The foundational layer connecting design decisions to code on any platform

9 min

Design tokens are the invisible foundation of every well-built design system. They represent the most atomic design decisions — colours, typography, spacing, shadows — in a platform-agnostic format that can be consumed from CSS, iOS, Android or any other environment.

When a team works without tokens, every developer interprets design values in their own way: one uses #333 for body text, another uses #2D2D2D, another rgb(50,50,50). Tokens eliminate this ambiguity by acting as the single source of truth for visual decisions.

What are design tokens?

A design token is a named variable that stores a design value.
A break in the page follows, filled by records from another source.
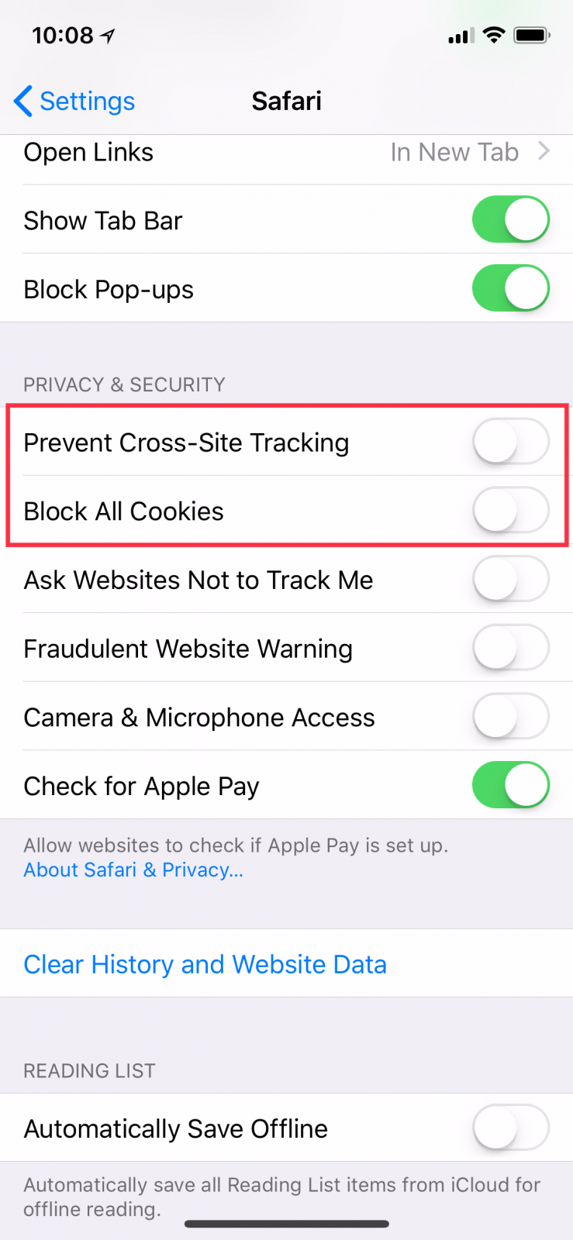Open About Safari & Privacy link
The width and height of the screenshot is (573, 1240).
tap(133, 870)
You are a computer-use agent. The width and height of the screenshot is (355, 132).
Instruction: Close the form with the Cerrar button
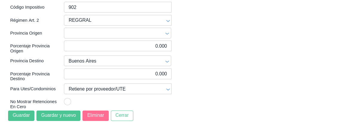pos(122,116)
Instead of writing #1A73E8 directly in your CSS or in Figma, you define a token called color-primary whose value is #1A73E8. That token becomes the contract between design and development.

The concept was popularised by Salesforce with their Lightning Design System and has since been adopted by virtually every major design system. In 2024, the W3C Community Group published the Design Tokens Format Module specification, standardising the way tokens are defined in JSON.

Types of design tokens

Tokens are organised into categories that reflect the different dimensions of visual design. Each category has its own conventions and scales.
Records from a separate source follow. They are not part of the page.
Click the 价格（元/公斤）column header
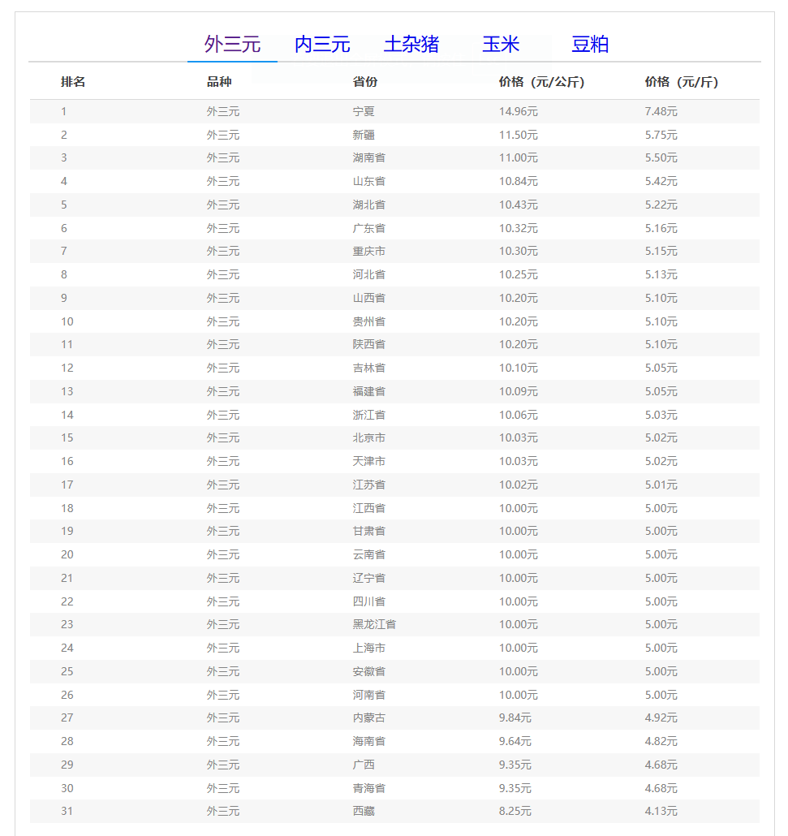The image size is (788, 836). [541, 82]
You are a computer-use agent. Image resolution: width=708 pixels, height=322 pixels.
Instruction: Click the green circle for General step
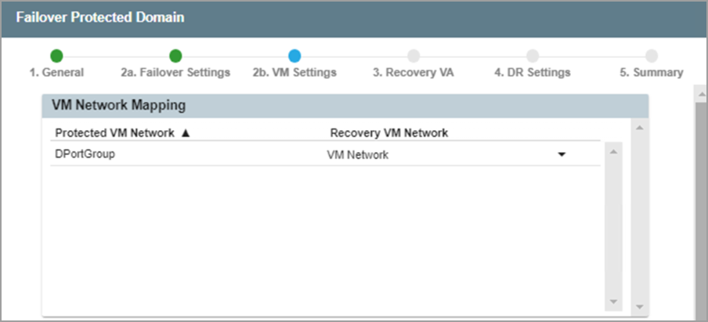(x=56, y=56)
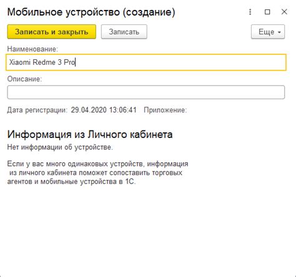Click the window title Мобильное устройство (создание)

click(91, 12)
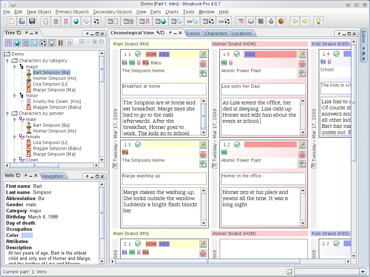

  • Colour: primitive palette (blue-500, gray-100) and semantic (color-primary, color-text-secondary, color-surface-error)
  • Typography: font-family, font-size, font-weight, line-height, letter-spacing — often grouped into composite tokens (typography-heading-lg)
  • Spacing: modular scale (space-1 = 4px, space-2 = 8px, space-4 = 16px) defining margins, paddings and gaps
  • Shadows: box-shadow values with elevation levels (shadow-sm, shadow-md, shadow-lg)
  • Borders: border-radius, border-width, border-color across different contexts
  • Motion: duration and easing for animations (duration-fast = 150ms, easing-standard = cubic-bezier(0.4, 0, 0.2, 1))

Primitive vs semantic vs component tokens

The most effective token architecture uses three tiers. Primitives define raw values (blue-600 = #1A73E8). Semantics assign intent (color-primary = blue-600). Component tokens apply values to a specific context (button-bg-primary = color-primary).
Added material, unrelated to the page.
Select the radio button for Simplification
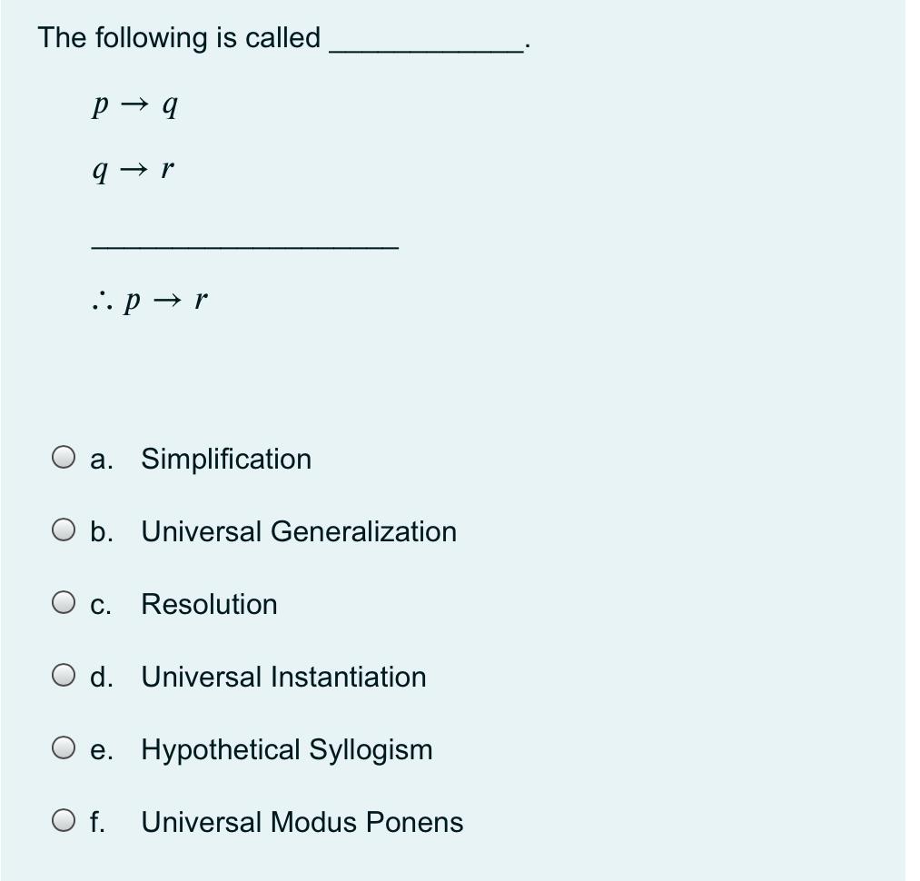 pos(63,458)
This hierarchy allows you to change a brand colour by updating a single semantic token instead of editing dozens of components. It is also the key to supporting dark mode: you redefine the semantic tokens for the dark theme and every component adapts automatically.

Token naming conventions

Good naming is the difference between an intuitive token system and one nobody understands. The most widespread convention uses kebab-case with a category-property-variant-state structure. For example: color-text-primary, spacing-inline-md, shadow-elevation-high.

Avoid names that describe the value instead of the intent. color-blue-500 is a valid primitive token, but as a semantic token it is fragile: if the brand shifts from blue to green, the name no longer makes sense. Use color-brand-primary instead.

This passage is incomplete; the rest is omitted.